Answer

**step1** Understanding the problem

The problem asks us to determine if the given trigonometric equation is an identity, meaning if the Left Hand Side (LHS) is equal to the Right Hand Side (RHS). The equation is:
$$ \frac{1}{\csc\theta + \cot\theta} - \frac{1}{\sin\theta} = \frac{1}{\sin\theta} - \frac{1}{\csc\theta - \cot\theta} $$

**step2** Rearranging the equation

To simplify the verification, we can move the terms involving $$ \frac{1}{\csc\theta \pm \cot\theta} $$ to one side and the terms involving $$ \frac{1}{\sin\theta} $$ to the other side.
Adding $$ \frac{1}{\csc\theta - \cot\theta} $$ to both sides and adding $$ \frac{1}{\sin\theta} $$ to both sides of the original equation, we obtain:
$$ \frac{1}{\csc\theta + \cot\theta} + \frac{1}{\csc\theta - \cot\theta} = \frac{1}{\sin\theta} + \frac{1}{\sin\theta} $$

Question1.step3 (Simplifying the Right Hand Side (RHS))

Let's simplify the RHS of the rearranged equation:
RHS = $$ \frac{1}{\sin\theta} + \frac{1}{\sin\theta} $$
RHS = $$ \frac{2}{\sin\theta} $$
We know that the cosecant function is the reciprocal of the sine function, i.e., $$ \csc\theta = \frac{1}{\sin\theta} $$.
Substituting this identity, we get:
RHS = $$ 2\csc\theta $$

Question1.step4 (Simplifying the Left Hand Side (LHS))

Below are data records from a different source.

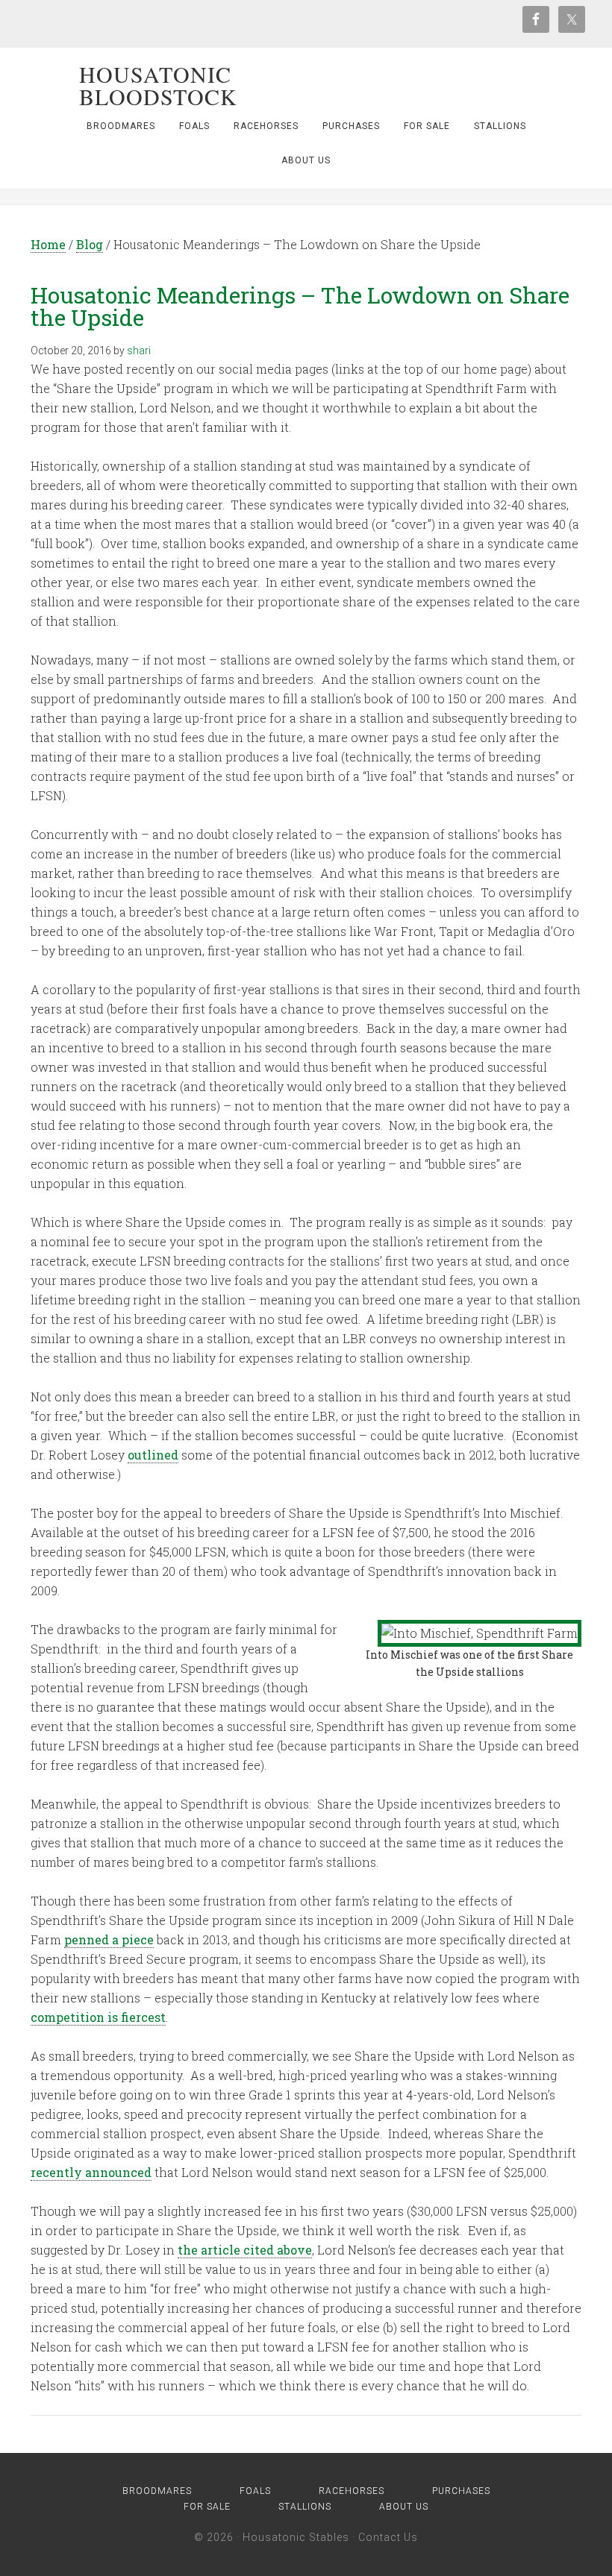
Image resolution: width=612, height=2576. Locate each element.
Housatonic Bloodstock (158, 85)
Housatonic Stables (296, 2537)
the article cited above (245, 2250)
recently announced (91, 2172)
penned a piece (109, 1939)
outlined (153, 1455)
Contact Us (388, 2537)
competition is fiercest (98, 2017)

Now, let's simplify the LHS of the rearranged equation:
LHS = $$ \frac{1}{\csc\theta + \cot\theta} + \frac{1}{\csc\theta - \cot\theta} $$
To add these fractions, we find a common denominator. The common denominator is the product of the individual denominators: $$ (\csc\theta + \cot\theta)(\csc\theta - \cot\theta) $$.
This product is in the form of a difference of squares, $$ (a+b)(a-b) = a^2 - b^2 $$.
So, the common denominator is $$ \csc^2\theta - \cot^2\theta $$.
Recall the fundamental trigonometric identity relating cosecant and cotangent: $$ 1 + \cot^2\theta = \csc^2\theta $$.
Rearranging this identity, we find that $$ \csc^2\theta - \cot^2\theta = 1 $$.
Now, we can combine the fractions in the LHS:
LHS = $$ \frac{(\csc\theta - \cot\theta) + (\csc\theta + \cot\theta)}{(\csc\theta + \cot\theta)(\csc\theta - \cot\theta)} $$
LHS = $$ \frac{\csc\theta - \cot\theta + \csc\theta + \cot\theta}{\csc^2\theta - \cot^2\theta} $$
The $$ -\cot\theta $$ and $$ +\cot\theta $$ terms cancel out in the numerator:
LHS = $$ \frac{2\csc\theta}{1} $$
LHS = $$ 2\csc\theta $$

**step5** Comparing LHS and RHS

From Step 3, we found that the RHS of the rearranged equation is $$ 2\csc\theta $$.
From Step 4, we found that the LHS of the rearranged equation is $$ 2\csc\theta $$.
Since LHS = RHS ($$ 2\csc\theta = 2\csc\theta $$), the given equation is indeed an identity for all values of $$ \theta $$ for which the expressions are defined.

**step6** Conclusion

Based on our simplification, the Left Hand Side is equal to the Right Hand Side. Therefore, the statement is true. The correct option is A.